**Problem statement:** Reproduce the material below word for word, keeping every line unchanged.

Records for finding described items
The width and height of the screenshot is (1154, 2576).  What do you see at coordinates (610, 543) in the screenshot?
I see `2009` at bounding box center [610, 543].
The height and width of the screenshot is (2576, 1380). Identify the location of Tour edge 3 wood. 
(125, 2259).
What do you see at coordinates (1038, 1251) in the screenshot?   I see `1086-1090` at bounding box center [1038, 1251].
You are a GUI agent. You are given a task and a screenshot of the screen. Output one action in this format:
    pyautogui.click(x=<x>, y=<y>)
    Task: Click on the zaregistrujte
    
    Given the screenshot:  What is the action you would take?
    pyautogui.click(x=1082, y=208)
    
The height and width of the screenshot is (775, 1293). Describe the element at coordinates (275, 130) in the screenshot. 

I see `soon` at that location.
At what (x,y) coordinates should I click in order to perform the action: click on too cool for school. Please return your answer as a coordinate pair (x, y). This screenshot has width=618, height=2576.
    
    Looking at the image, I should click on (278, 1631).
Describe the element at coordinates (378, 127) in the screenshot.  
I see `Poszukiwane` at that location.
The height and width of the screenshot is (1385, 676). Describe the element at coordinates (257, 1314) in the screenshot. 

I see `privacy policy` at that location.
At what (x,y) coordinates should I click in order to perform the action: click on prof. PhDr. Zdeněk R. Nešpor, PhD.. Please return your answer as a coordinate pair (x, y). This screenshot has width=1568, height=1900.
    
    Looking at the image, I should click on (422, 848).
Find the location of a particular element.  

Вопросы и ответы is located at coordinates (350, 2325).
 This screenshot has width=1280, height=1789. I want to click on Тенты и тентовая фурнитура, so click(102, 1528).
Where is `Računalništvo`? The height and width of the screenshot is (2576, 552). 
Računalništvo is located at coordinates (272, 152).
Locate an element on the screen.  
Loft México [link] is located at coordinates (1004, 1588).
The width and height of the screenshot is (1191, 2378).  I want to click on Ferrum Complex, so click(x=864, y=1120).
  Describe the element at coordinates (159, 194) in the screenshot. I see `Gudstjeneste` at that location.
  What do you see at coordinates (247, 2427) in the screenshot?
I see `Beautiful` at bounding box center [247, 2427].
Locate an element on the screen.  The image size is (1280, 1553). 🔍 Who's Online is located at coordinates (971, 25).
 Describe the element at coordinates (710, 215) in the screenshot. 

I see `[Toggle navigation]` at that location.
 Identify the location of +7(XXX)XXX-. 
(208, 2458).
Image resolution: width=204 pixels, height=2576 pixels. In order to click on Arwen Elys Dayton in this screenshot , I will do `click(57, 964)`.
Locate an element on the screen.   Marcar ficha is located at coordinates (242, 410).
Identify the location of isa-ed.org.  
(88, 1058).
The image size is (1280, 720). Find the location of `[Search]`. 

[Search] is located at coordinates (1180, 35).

**Result below:**
The width and height of the screenshot is (1154, 2576).  What do you see at coordinates (610, 543) in the screenshot?
I see `2009` at bounding box center [610, 543].
The height and width of the screenshot is (2576, 1380). Identify the location of Tour edge 3 wood. 
(125, 2259).
What do you see at coordinates (1038, 1251) in the screenshot?   I see `1086-1090` at bounding box center [1038, 1251].
You are a GUI agent. You are given a task and a screenshot of the screen. Output one action in this format:
    pyautogui.click(x=<x>, y=<y>)
    Task: Click on the zaregistrujte
    
    Given the screenshot:  What is the action you would take?
    pyautogui.click(x=1082, y=208)
    
The height and width of the screenshot is (775, 1293). Describe the element at coordinates (275, 130) in the screenshot. 

I see `soon` at that location.
At what (x,y) coordinates should I click in order to perform the action: click on too cool for school. Please return your answer as a coordinate pair (x, y). This screenshot has width=618, height=2576.
    
    Looking at the image, I should click on (278, 1631).
Describe the element at coordinates (378, 127) in the screenshot.  
I see `Poszukiwane` at that location.
The height and width of the screenshot is (1385, 676). Describe the element at coordinates (257, 1314) in the screenshot. 

I see `privacy policy` at that location.
At what (x,y) coordinates should I click in order to perform the action: click on prof. PhDr. Zdeněk R. Nešpor, PhD.. Please return your answer as a coordinate pair (x, y). This screenshot has width=1568, height=1900.
    
    Looking at the image, I should click on (422, 848).
Find the location of a particular element.  

Вопросы и ответы is located at coordinates (350, 2325).
 This screenshot has width=1280, height=1789. I want to click on Тенты и тентовая фурнитура, so click(102, 1528).
Where is `Računalništvo`? The height and width of the screenshot is (2576, 552). 
Računalništvo is located at coordinates (272, 152).
Locate an element on the screen.  
Loft México [link] is located at coordinates (1004, 1588).
The width and height of the screenshot is (1191, 2378).  I want to click on Ferrum Complex, so click(x=864, y=1120).
  Describe the element at coordinates (159, 194) in the screenshot. I see `Gudstjeneste` at that location.
  What do you see at coordinates (247, 2427) in the screenshot?
I see `Beautiful` at bounding box center [247, 2427].
Locate an element on the screen.  The image size is (1280, 1553). 🔍 Who's Online is located at coordinates (971, 25).
 Describe the element at coordinates (710, 215) in the screenshot. 

I see `[Toggle navigation]` at that location.
 Identify the location of +7(XXX)XXX-. 
(208, 2458).
Image resolution: width=204 pixels, height=2576 pixels. In order to click on Arwen Elys Dayton in this screenshot , I will do `click(57, 964)`.
Locate an element on the screen.   Marcar ficha is located at coordinates (242, 410).
Identify the location of isa-ed.org.  
(88, 1058).
The image size is (1280, 720). Find the location of `[Search]`. 

[Search] is located at coordinates (1180, 35).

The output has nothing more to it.